Predictive maintenance (PdM) programs are crucial to an organization’s ability to avert unplanned or even unnecessary downtime that can adversely affect its ability to produce or operate. Unlike time-based or run-to-failure approaches to maintenance management, condition-based programs are ideally geared to pay for the cost of implementation by extending the service lives of motors and rotating equipment, averting costly unplanned downtime and minimizing the costs of replacing expensive equipment. Predictive maintenance programs are most effective when all available means of measuring health and analyzing health trends of electric motors, cables, power quality, and load are rigorously implemented.
In other words, safe and continuous operation of plants and facilities drives revenue and profit and depends upon high motor reliability. Predictive maintenance of motor systems is a necessity when it comes to supporting reliability objectives that in turn support business objectives.

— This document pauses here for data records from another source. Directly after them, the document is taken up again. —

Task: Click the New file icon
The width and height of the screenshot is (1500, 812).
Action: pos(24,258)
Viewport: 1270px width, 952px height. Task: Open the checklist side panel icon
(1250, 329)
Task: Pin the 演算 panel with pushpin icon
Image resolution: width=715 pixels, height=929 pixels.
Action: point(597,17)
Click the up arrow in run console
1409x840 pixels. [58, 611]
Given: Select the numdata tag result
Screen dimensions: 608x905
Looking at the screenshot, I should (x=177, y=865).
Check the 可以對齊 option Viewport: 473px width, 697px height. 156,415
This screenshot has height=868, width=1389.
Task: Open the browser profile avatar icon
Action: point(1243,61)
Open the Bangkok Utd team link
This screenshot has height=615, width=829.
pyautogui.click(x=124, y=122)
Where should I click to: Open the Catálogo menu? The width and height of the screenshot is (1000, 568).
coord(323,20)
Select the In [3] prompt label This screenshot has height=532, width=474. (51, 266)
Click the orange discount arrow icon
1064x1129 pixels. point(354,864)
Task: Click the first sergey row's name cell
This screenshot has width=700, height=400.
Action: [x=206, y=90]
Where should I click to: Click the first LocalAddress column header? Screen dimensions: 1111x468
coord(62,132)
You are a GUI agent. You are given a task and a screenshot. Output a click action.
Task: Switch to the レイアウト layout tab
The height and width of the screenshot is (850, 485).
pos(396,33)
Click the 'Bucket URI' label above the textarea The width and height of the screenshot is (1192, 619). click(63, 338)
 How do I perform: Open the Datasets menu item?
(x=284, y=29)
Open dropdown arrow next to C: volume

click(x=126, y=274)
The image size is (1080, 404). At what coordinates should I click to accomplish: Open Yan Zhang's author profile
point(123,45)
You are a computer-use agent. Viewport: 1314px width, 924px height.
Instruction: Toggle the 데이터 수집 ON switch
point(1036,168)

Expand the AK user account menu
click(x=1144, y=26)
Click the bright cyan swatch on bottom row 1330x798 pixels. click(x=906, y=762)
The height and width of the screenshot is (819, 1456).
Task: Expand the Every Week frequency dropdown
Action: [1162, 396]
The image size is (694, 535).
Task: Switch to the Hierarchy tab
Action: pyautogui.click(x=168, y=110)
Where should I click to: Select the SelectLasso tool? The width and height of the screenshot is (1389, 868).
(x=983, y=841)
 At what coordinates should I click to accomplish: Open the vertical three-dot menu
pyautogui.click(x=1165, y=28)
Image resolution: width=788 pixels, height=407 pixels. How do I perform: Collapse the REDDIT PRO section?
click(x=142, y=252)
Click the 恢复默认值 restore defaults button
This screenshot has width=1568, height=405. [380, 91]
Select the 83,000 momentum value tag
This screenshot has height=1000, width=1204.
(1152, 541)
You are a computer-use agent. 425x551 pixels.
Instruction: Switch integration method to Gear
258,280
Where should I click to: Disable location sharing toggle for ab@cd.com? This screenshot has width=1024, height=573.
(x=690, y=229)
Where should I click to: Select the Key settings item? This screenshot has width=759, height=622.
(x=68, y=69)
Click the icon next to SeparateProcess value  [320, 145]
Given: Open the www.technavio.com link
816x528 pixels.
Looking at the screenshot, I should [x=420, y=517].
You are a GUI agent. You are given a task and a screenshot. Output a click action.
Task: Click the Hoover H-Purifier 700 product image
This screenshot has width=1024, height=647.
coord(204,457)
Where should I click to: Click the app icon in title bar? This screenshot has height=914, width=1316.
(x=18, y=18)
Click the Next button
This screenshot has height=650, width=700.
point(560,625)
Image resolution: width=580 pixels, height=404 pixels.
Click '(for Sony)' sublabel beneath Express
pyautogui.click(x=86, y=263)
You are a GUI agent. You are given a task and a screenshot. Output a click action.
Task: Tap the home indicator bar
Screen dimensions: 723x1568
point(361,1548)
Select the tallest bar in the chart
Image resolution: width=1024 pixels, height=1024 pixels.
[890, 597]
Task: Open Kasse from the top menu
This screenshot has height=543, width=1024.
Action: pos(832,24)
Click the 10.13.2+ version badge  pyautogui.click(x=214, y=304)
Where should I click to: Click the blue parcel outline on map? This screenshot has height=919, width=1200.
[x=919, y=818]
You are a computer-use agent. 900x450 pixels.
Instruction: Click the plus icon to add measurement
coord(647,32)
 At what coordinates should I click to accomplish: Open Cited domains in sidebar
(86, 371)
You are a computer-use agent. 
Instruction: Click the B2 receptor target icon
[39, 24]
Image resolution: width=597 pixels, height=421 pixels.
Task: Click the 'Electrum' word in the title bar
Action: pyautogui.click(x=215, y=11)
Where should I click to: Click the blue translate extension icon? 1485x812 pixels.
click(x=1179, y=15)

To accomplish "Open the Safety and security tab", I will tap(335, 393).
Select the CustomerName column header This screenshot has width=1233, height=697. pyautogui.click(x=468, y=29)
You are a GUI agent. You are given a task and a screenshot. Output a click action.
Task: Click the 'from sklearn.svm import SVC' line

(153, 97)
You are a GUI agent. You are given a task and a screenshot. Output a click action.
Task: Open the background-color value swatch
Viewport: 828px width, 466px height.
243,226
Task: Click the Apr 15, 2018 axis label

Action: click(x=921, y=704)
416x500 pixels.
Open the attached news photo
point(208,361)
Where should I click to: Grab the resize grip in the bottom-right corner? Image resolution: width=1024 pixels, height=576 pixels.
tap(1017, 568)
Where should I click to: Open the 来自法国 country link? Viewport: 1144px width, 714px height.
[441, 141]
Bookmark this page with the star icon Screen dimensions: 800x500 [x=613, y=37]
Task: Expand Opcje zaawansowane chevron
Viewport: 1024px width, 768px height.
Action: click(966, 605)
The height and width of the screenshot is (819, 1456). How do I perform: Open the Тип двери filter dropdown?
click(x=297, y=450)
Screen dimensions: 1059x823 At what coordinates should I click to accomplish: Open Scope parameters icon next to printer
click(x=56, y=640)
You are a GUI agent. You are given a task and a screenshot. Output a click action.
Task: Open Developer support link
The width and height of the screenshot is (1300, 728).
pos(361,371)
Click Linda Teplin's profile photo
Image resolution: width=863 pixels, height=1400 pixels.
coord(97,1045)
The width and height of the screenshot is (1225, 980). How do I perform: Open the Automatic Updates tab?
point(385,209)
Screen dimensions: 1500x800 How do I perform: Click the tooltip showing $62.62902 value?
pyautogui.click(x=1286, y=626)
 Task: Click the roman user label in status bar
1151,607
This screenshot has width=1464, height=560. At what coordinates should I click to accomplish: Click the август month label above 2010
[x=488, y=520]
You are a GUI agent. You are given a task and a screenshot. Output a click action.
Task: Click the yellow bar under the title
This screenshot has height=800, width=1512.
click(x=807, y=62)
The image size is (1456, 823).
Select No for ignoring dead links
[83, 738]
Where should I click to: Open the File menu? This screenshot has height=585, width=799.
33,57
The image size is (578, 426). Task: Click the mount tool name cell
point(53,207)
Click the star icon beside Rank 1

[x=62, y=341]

The power generation industry, as an example, ranks at the top of this requirement for uninterrupted operation and safe, continuous production. A number of motors run equipment that is ancillary to the production or health of a company, for example, one of a few rooftop motors for an HVAC system, which won’t have an immediate impact on the HVAC system if it stops working. Other motors, however, are critical to a company’s ability to conduct business — that is, they are motors that drive such things as conveyor systems, fluid pumps, or production-line machinery that a company relies upon to generate revenue and profit every day.